## Skip Connections

Learn about skip connections and the problem they solve.

We will be covering:
    
- The update rule and the vanishing gradient problem


- Skip connections for the win


- ResNet: skip connections via addition


- DenseNet: skip connections via concatenation

If you were trying to train a neural network back in 2014, you would have definitely observed the so-called **vanishing gradient problem**. In simple terms: you are behind the screen checking the training process of your network, and all you see is that the training loss stops decreasing but is still far away from the desired value. You check all your code lines to see if something was wrong all night and you find no clue.

### The update rule and the vanishing gradient problem

Let’s revisit ourselves the update rule of gradient descent without momentum, given L to be the loss function and $\lambda$ to be the learning rate:

> $w_{i}' = w_{i} + \Delta w_{i}$

where $\Delta w_{i} = - \lambda \frac{\delta C}{\delta \Delta w_{i}}$

You try to update the parameters by changing them with a small amount $\Delta w_{i}$ that was calculated based on the gradient. For instance, let’s suppose that for an early layer the average gradient is 1e-15 $(\Delta L/ \delta w)$. Given a learning rate of 1e-4 ( $\lambda$ in the equation), you basically change the layer parameters by the product of the referenced quantities, which is 1e-19 ($\Delta w_{i}$). As a result, **you don’t actually observe any change in the model while training your network**. This is how you can observe the vanishing gradient problem.

### Skip connections for the win

At present, skip connection is a standard module in many CNN architectures. By using a skip connection, we provide an alternative path for the gradient.

It is experimentally validated that these additional paths are often beneficial for the convergence of the model.

> Skip connections, as the name suggests, **skip some layer in the neural network and feed the output of one layer as the input to the next layers**, instead of just the next one.

As explained in the previous chapter, using the chain rule, we keep multiplying terms with the error gradient as we go backwards. However, in the long chain of multiplication, if we multiply many things together that are less than one, the resulting gradient will be very small.

Thus, **the gradient becomes very small** as we approach the earlier layers in a deep network. In some cases, the gradient becomes zero, meaning that **we do not update the early layers at all**.

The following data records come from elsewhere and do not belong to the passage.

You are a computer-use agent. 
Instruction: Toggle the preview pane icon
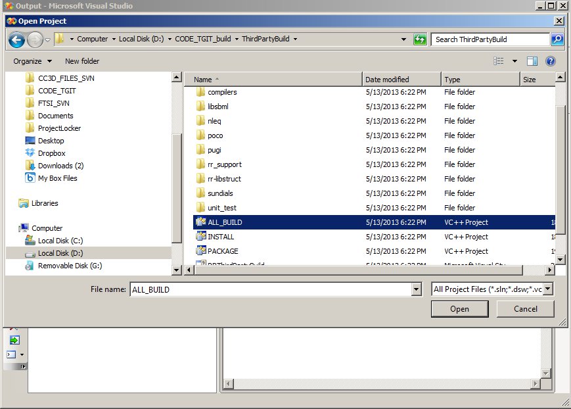point(532,61)
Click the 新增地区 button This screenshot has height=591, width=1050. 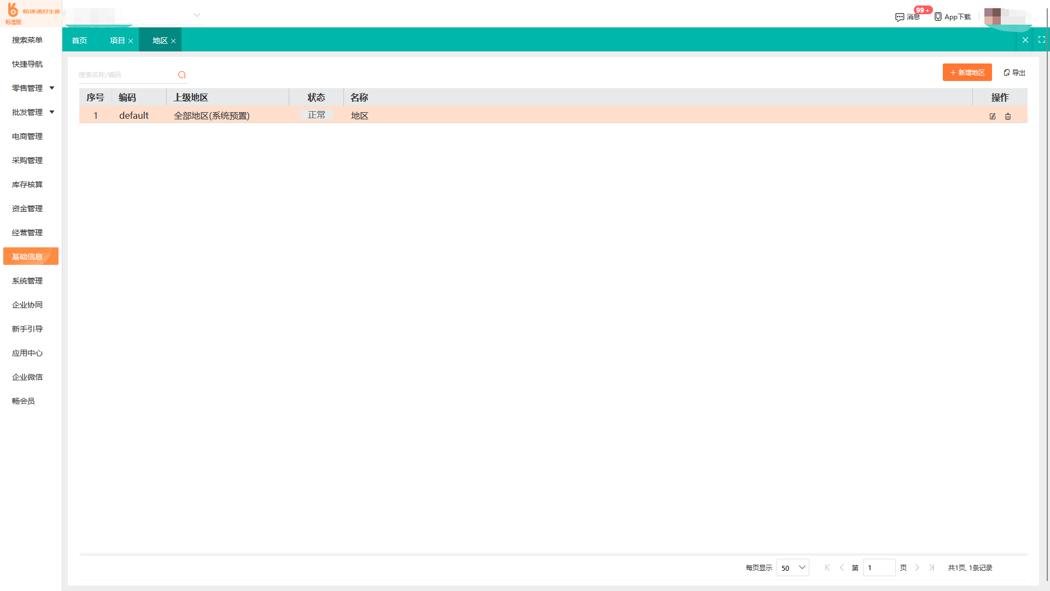967,72
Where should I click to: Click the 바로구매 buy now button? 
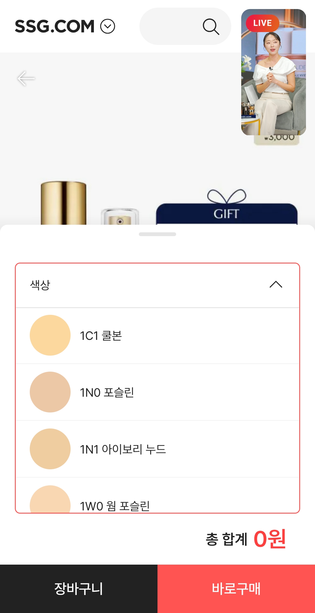pyautogui.click(x=236, y=589)
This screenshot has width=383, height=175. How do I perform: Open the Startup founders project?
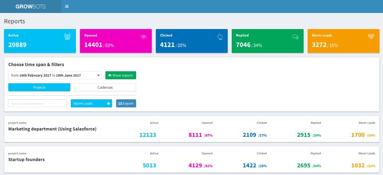[x=26, y=159]
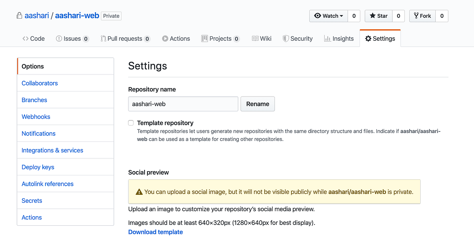Open the Wiki book icon
Screen dimensions: 474x236
pyautogui.click(x=255, y=38)
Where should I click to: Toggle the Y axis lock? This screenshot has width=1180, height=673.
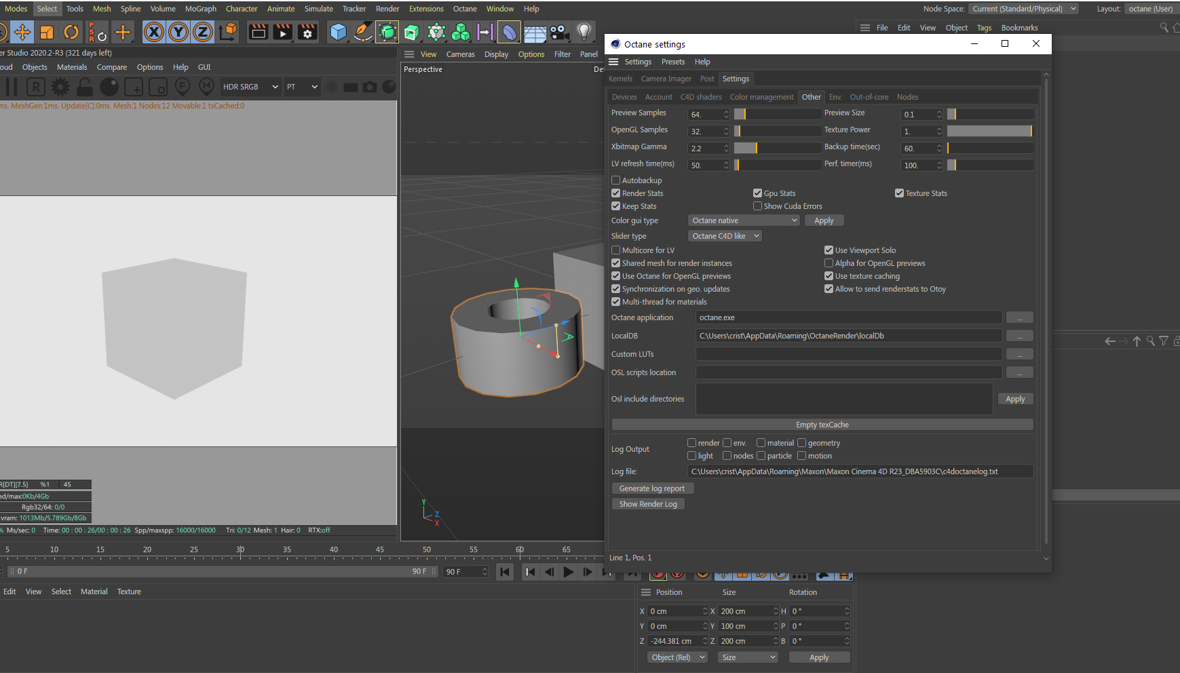tap(178, 32)
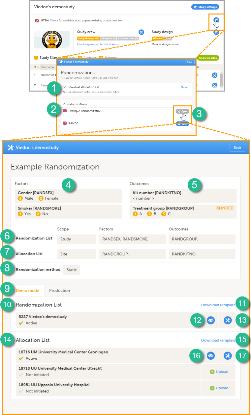Download template for Randomization List
This screenshot has height=415, width=251.
coord(218,305)
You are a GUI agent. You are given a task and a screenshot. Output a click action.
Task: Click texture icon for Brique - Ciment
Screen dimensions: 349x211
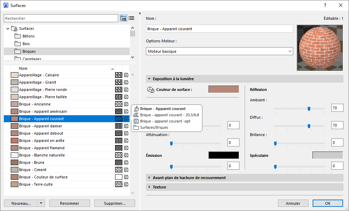tap(126, 170)
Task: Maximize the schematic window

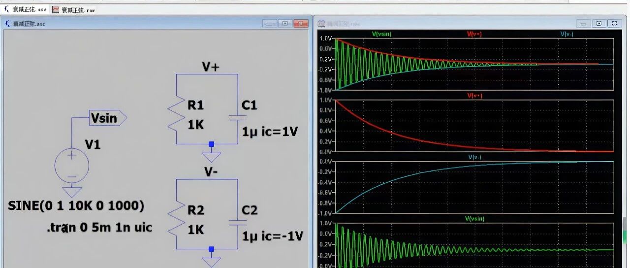Action: [x=285, y=23]
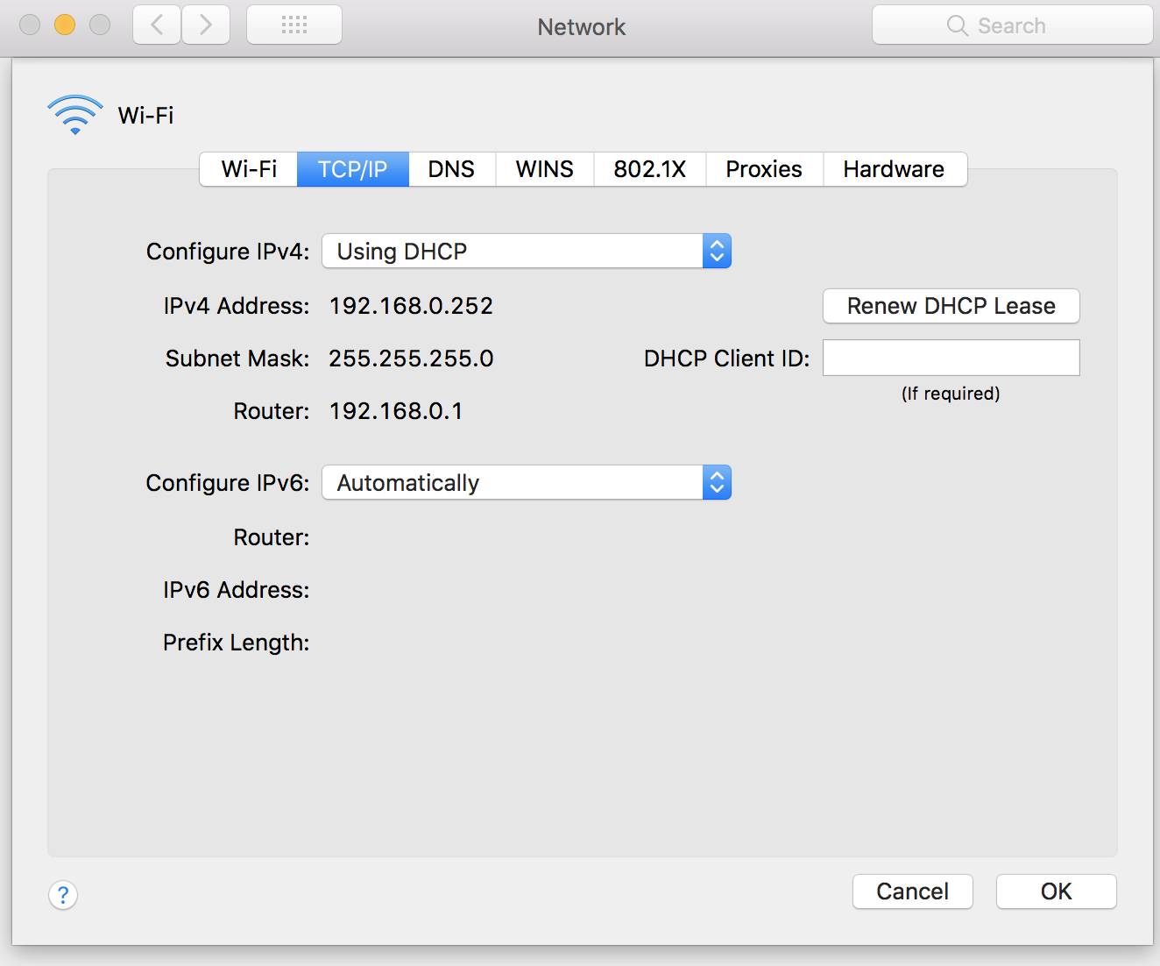Click the search magnifying glass icon

[x=957, y=26]
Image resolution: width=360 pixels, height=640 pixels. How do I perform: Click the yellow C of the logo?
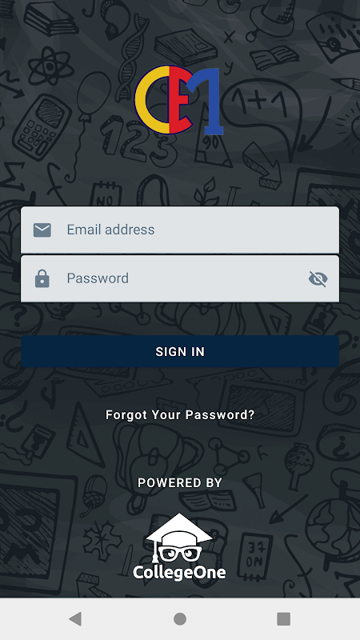pos(151,100)
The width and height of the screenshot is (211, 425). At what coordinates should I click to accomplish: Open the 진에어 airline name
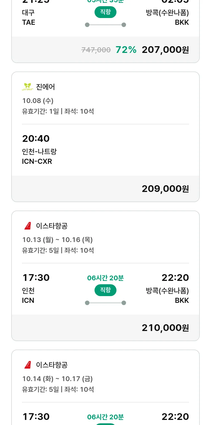pyautogui.click(x=46, y=87)
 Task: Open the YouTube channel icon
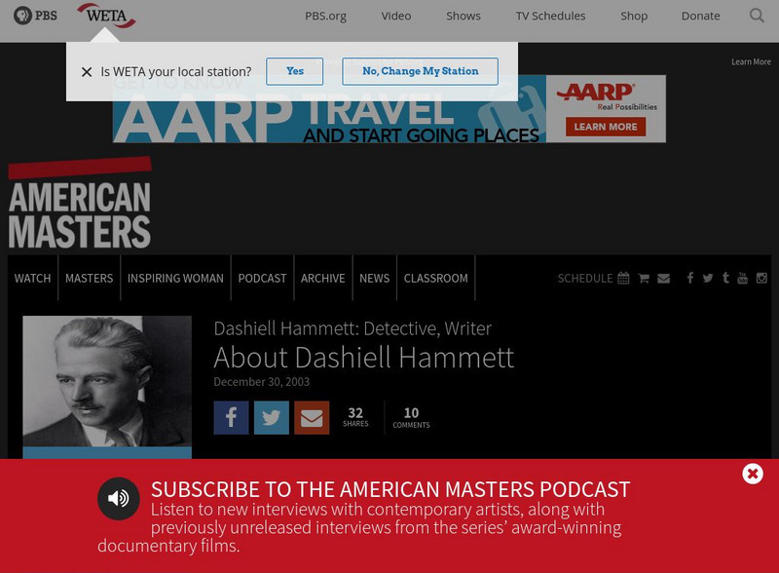pyautogui.click(x=743, y=278)
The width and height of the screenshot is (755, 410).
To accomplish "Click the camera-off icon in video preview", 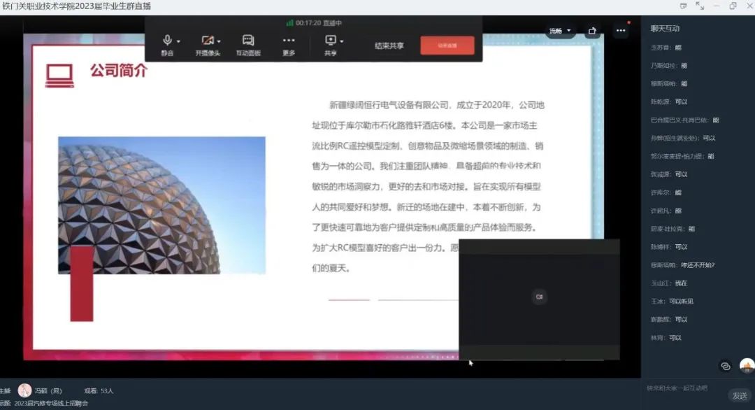I will (539, 297).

In general, there are two fundamental ways that one could use skip connections through different non-sequential layers:

a) **Addition**, as in residual architectures

b) **Concatenation**, as in densely connected architectures

### ResNet: skip connections via addition

The core idea is to backpropagate through the identity function by just using vector addition. The gradient would then simply be multiplied by one and its value will be maintained in the earlier layers. This is the main idea behind Residual Networks (ResNets): they stack these skip residual blocks together. We use an identity function to **preserve the gradient**.

![pic](https://raw.githubusercontent.com/CUTe-EmbeddedAI/images/main/images/fig28.PNG)

Mathematically, we can represent the residual block and calculate its partial derivative (gradient), given the loss function $L$ like this:

![pic](https://raw.githubusercontent.com/CUTe-EmbeddedAI/images/main/images/fig29.PNG)

Apart from the vanishing gradients, there is another reason for commonly using skip connections. For a plethora of tasks (such as semantic segmentation, optical flow estimation, etc.), some information was captured in the initial layers. We would like to allow the later layers to also learn from them.

It has been observed that in **earlier layers, the learned features correspond to lower semantic information** that is extracted from the input. If we had not used the skip connection, that information would have turned too abstract.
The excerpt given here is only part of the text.